§ **SUPPLIED INFORMATION**
(begin)

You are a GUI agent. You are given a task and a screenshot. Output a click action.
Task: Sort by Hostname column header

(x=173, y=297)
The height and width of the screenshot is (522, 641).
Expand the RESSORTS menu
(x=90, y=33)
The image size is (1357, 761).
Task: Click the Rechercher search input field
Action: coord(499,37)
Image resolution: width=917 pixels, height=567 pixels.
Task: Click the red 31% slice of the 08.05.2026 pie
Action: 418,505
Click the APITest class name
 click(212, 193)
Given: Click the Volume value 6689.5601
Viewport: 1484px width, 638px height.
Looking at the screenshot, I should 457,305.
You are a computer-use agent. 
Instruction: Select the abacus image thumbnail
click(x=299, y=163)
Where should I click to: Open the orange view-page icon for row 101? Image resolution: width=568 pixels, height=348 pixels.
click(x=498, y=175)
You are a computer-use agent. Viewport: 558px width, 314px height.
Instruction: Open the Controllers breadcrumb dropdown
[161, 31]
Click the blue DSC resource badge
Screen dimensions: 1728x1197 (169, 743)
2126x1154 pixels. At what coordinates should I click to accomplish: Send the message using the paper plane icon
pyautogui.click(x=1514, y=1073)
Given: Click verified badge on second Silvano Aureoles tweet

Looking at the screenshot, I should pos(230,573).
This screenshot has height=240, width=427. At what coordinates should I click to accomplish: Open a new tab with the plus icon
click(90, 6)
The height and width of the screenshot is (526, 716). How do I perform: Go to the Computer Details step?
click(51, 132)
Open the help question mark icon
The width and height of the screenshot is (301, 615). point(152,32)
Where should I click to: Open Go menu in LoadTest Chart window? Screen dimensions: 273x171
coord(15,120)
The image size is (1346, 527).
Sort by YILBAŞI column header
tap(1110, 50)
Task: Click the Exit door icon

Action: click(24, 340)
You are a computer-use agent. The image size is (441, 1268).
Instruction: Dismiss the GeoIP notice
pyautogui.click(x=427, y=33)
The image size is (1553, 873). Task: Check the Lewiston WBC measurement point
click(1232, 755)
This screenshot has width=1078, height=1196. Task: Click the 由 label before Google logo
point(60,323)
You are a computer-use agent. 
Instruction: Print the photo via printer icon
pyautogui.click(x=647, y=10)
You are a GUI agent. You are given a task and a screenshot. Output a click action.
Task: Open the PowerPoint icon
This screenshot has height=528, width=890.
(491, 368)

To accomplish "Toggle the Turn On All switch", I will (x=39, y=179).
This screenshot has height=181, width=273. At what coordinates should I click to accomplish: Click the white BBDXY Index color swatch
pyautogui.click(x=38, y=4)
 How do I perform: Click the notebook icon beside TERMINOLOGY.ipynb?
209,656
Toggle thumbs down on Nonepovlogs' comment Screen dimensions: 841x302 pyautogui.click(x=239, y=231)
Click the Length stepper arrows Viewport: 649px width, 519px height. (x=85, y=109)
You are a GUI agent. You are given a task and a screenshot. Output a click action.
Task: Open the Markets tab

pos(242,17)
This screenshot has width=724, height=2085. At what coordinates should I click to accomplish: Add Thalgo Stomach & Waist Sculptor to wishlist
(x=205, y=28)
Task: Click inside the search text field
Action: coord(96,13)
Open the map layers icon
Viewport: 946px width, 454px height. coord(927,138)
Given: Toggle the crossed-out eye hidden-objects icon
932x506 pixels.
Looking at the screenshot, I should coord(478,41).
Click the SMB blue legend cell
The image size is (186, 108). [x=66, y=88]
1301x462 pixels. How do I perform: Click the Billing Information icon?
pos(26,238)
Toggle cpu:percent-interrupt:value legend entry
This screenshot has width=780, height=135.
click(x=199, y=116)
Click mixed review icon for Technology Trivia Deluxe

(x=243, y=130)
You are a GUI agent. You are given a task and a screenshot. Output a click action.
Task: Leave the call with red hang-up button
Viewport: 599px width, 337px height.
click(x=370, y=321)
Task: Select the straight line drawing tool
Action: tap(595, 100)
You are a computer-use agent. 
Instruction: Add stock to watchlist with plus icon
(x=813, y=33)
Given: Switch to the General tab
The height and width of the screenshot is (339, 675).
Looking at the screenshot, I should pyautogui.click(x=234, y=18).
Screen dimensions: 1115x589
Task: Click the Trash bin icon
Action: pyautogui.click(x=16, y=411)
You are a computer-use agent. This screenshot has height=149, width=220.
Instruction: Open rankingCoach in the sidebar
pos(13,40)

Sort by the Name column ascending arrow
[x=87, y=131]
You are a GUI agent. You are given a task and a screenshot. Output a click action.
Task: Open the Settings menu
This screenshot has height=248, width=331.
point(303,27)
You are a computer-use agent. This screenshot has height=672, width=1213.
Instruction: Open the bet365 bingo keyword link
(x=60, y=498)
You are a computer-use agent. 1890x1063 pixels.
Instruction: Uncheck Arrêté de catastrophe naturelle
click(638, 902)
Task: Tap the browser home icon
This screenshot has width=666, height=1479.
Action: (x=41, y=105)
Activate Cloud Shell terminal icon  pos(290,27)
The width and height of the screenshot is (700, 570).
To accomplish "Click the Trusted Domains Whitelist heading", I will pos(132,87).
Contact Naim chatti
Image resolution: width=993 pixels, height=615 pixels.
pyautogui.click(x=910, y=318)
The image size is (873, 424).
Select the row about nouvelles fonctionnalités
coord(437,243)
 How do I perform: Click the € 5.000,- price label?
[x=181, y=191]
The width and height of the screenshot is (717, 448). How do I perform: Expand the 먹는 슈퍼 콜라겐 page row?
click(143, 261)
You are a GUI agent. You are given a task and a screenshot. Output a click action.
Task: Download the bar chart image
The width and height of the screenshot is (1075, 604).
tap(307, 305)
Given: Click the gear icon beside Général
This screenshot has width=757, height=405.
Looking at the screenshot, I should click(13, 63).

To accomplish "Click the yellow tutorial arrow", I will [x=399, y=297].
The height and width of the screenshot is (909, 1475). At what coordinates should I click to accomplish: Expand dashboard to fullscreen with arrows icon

(end)

Rewrite all of the lines above, replacing each "computer-use agent" with "screen assistant" and leaving everything else unchanged.

You are a GUI agent. You are given a task and a screenshot. Output a click action.
Task: Sort by Hostname column header

(x=173, y=297)
The height and width of the screenshot is (522, 641).
Expand the RESSORTS menu
(x=90, y=33)
The image size is (1357, 761).
Task: Click the Rechercher search input field
Action: coord(499,37)
Image resolution: width=917 pixels, height=567 pixels.
Task: Click the red 31% slice of the 08.05.2026 pie
Action: 418,505
Click the APITest class name
 click(212, 193)
Given: Click the Volume value 6689.5601
Viewport: 1484px width, 638px height.
Looking at the screenshot, I should 457,305.
You are a screen assistant. 
Instruction: Select the abacus image thumbnail
click(x=299, y=163)
Where should I click to: Open the orange view-page icon for row 101? Image resolution: width=568 pixels, height=348 pixels.
click(x=498, y=175)
You are a screen assistant. Viewport: 558px width, 314px height.
Instruction: Open the Controllers breadcrumb dropdown
[161, 31]
Click the blue DSC resource badge
Screen dimensions: 1728x1197 (169, 743)
2126x1154 pixels. At what coordinates should I click to accomplish: Send the message using the paper plane icon
pyautogui.click(x=1514, y=1073)
Given: Click verified badge on second Silvano Aureoles tweet

Looking at the screenshot, I should pos(230,573).
This screenshot has height=240, width=427. At what coordinates should I click to accomplish: Open a new tab with the plus icon
click(90, 6)
The height and width of the screenshot is (526, 716). How do I perform: Go to the Computer Details step?
click(51, 132)
Open the help question mark icon
The width and height of the screenshot is (301, 615). point(152,32)
Where should I click to: Open Go menu in LoadTest Chart window? Screen dimensions: 273x171
coord(15,120)
The image size is (1346, 527).
Sort by YILBAŞI column header
tap(1110, 50)
Task: Click the Exit door icon

Action: click(24, 340)
You are a screen assistant. The image size is (441, 1268).
Instruction: Dismiss the GeoIP notice
pyautogui.click(x=427, y=33)
The image size is (1553, 873). Task: Check the Lewiston WBC measurement point
click(1232, 755)
This screenshot has width=1078, height=1196. Task: Click the 由 label before Google logo
point(60,323)
You are a screen assistant. 
Instruction: Print the photo via printer icon
pyautogui.click(x=647, y=10)
You are a GUI agent. You are given a task and a screenshot. Output a click action.
Task: Open the PowerPoint icon
This screenshot has height=528, width=890.
(491, 368)

To accomplish "Toggle the Turn On All switch", I will (x=39, y=179).
This screenshot has height=181, width=273. At what coordinates should I click to accomplish: Click the white BBDXY Index color swatch
pyautogui.click(x=38, y=4)
 How do I perform: Click the notebook icon beside TERMINOLOGY.ipynb?
209,656
Toggle thumbs down on Nonepovlogs' comment Screen dimensions: 841x302 pyautogui.click(x=239, y=231)
Click the Length stepper arrows Viewport: 649px width, 519px height. (x=85, y=109)
You are a GUI agent. You are given a task and a screenshot. Output a click action.
Task: Open the Markets tab

pos(242,17)
This screenshot has width=724, height=2085. At what coordinates should I click to accomplish: Add Thalgo Stomach & Waist Sculptor to wishlist
(x=205, y=28)
Task: Click inside the search text field
Action: coord(96,13)
Open the map layers icon
Viewport: 946px width, 454px height. coord(927,138)
Given: Toggle the crossed-out eye hidden-objects icon
932x506 pixels.
Looking at the screenshot, I should coord(478,41).
Click the SMB blue legend cell
The image size is (186, 108). [x=66, y=88]
1301x462 pixels. How do I perform: Click the Billing Information icon?
pos(26,238)
Toggle cpu:percent-interrupt:value legend entry
This screenshot has width=780, height=135.
click(x=199, y=116)
Click mixed review icon for Technology Trivia Deluxe

(x=243, y=130)
You are a GUI agent. You are given a task and a screenshot. Output a click action.
Task: Leave the call with red hang-up button
Viewport: 599px width, 337px height.
click(x=370, y=321)
Task: Select the straight line drawing tool
Action: tap(595, 100)
You are a screen assistant. 
Instruction: Add stock to watchlist with plus icon
(x=813, y=33)
Given: Switch to the General tab
The height and width of the screenshot is (339, 675).
Looking at the screenshot, I should pyautogui.click(x=234, y=18).
Screen dimensions: 1115x589
Task: Click the Trash bin icon
Action: pyautogui.click(x=16, y=411)
You are a screen assistant. This screenshot has height=149, width=220.
Instruction: Open rankingCoach in the sidebar
pos(13,40)

Sort by the Name column ascending arrow
[x=87, y=131]
You are a GUI agent. You are given a task and a screenshot. Output a click action.
Task: Open the Settings menu
This screenshot has height=248, width=331.
point(303,27)
You are a screen assistant. This screenshot has height=672, width=1213.
Instruction: Open the bet365 bingo keyword link
(x=60, y=498)
You are a screen assistant. 1890x1063 pixels.
Instruction: Uncheck Arrêté de catastrophe naturelle
click(638, 902)
Task: Tap the browser home icon
This screenshot has width=666, height=1479.
Action: (x=41, y=105)
Activate Cloud Shell terminal icon  pos(290,27)
The width and height of the screenshot is (700, 570).
To accomplish "Click the Trusted Domains Whitelist heading", I will pos(132,87).
Contact Naim chatti
Image resolution: width=993 pixels, height=615 pixels.
pyautogui.click(x=910, y=318)
The image size is (873, 424).
Select the row about nouvelles fonctionnalités
coord(437,243)
 How do I perform: Click the € 5.000,- price label?
[x=181, y=191]
The width and height of the screenshot is (717, 448). How do I perform: Expand the 먹는 슈퍼 콜라겐 page row?
click(143, 261)
You are a GUI agent. You are given a task and a screenshot. Output a click action.
Task: Download the bar chart image
The width and height of the screenshot is (1075, 604).
tap(307, 305)
Given: Click the gear icon beside Général
This screenshot has width=757, height=405.
Looking at the screenshot, I should click(13, 63).

To accomplish "Click the yellow tutorial arrow", I will [x=399, y=297].
The height and width of the screenshot is (909, 1475). At what coordinates should I click to accomplish: Expand dashboard to fullscreen with arrows icon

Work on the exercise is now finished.